Tuesday (June 14th)- We woke up at 2:00am to leave the house by 3:00am and head to the Detroit airport. We made it there with plenty of time to spare and flew to the Washington DC Dulles airport. We waited in line for what seemed like FOREVER to get our boarding passes, and then had enough time to spare for lunch at Chipotle in the airport (praise the Lord for this wonderful meal before a week of not-so-great meals!) Our flight left at noon from Dulles and it was a direct flight to Addis Ababa, Ethiopia. We hardly slept on the flight there and arrived in Ethiopia in the morning on Wednesday.
Wednesday (June 15th)- We waited in a LONG line for our visas, then went through immigration, and then searched for our bags only to find one of them missing. After dealing with filing a lost luggage report (which took forever), we went through customs and found Woudneh, our agency's director in Ethiopia. He took us to the guesthouse where we would be staying- we were blown away by the extreme poverty and the crazy driving in the city. These are the kinds of things you can hear about and see pictures of, but until you can experience them firsthand, it's very hard to believe. We arrived at the guesthouse and before we had even had a chance to catch our breath, they brought Zoe to us. It was SURREAL. It all happened so fast, we didn't have much time to prepare ourselves. She is soo precious. She didn't cry or smile right away- just was very serious and wanted to take us in and really look us over. When we put her down on the floor, she took right off and started to crawl. We couldn't believe it! We got to spend a little time with her before Woudneh said we would go to the Finot Lewegon orphanage (where she stayed prior to the transitional home) in hopes that we could meet her birth grandmother. When we arrived at the orphanage, we found out that it wouldn't be possible to meet with Zoe's birth grandmother (bummer)- she had already left to go back to Korem to take care of Zoe's birthmother and Zoe's older siblings. But we did get to ask the director some questions about Zoe's story and look around the orphanage. Zoe's favorite nanny there (Mulu) showed us the picture of Zoe she carries around in her pocket “so she always has her close”. Melted my heart. After visiting the orphanage, Woudneh took us around the city a little bit and showed us some construction sites. The other couple we were with (Shane and Syndi) were very interested in the construction since that is what Shane does here in the US. We are continually blown away by what we saw in this country- makes us appreciate all our blessings so much more and definitely puts things into perspective. Then we went to a traditional Ethiopian restaurant, which was an experience for sure. We were not too keen on the food, but it was great to experience this part of their culture. Ethiopian music followed the meal, and then we left so we could see our babies a bit before heading to bed.

▶ DATASET ENTRIES:

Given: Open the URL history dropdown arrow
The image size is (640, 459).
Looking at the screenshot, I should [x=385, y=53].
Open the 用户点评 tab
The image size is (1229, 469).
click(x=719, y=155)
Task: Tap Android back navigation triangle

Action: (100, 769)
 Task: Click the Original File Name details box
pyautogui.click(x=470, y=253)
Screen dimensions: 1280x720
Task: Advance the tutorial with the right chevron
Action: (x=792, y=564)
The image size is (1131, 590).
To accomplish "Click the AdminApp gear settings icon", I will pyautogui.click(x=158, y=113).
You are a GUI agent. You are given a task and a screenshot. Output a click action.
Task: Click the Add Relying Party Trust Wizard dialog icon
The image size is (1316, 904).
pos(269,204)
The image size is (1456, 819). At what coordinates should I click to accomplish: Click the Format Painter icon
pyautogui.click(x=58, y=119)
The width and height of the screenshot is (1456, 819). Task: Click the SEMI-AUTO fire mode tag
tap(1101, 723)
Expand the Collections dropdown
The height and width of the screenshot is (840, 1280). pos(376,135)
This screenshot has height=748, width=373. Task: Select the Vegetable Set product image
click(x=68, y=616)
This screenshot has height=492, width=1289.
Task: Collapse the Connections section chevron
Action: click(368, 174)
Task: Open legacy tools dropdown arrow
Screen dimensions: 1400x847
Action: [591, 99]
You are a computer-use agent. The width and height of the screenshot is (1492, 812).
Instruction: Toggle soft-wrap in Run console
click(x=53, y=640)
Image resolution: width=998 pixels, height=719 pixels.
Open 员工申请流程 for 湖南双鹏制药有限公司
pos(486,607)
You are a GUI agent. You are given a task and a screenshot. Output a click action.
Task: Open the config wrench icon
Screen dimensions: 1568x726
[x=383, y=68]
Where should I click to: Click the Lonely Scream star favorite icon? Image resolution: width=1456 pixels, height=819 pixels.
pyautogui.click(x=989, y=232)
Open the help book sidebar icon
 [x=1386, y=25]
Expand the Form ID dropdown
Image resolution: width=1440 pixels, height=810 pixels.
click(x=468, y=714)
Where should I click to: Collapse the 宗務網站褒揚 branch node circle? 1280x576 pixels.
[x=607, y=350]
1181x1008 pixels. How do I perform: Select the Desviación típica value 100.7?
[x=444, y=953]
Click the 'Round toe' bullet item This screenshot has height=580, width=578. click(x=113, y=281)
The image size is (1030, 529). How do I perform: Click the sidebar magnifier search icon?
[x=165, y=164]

▶ WHAT TO DO:
a - In the Ethiopia trip journal, what is the name of Zoe's favorite nanny at the orphanage?
b - Pull out everything in the Ethiopia trip journal from "Tuesday (June 14th)- We" down to "morning on Wednesday.".
The data plays no part in what follows.

▶ ANSWERS TO THE EXERCISE:
a - Mulu

b -
Tuesday (June 14th)- We woke up at 2:00am to leave the house by 3:00am and head to the Detroit airport. We made it there with plenty of time to spare and flew to the Washington DC Dulles airport. We waited in line for what seemed like FOREVER to get our boarding passes, and then had enough time to spare for lunch at Chipotle in the airport (praise the Lord for this wonderful meal before a week of not-so-great meals!) Our flight left at noon from Dulles and it was a direct flight to Addis Ababa, Ethiopia. We hardly slept on the flight there and arrived in Ethiopia in the morning on Wednesday.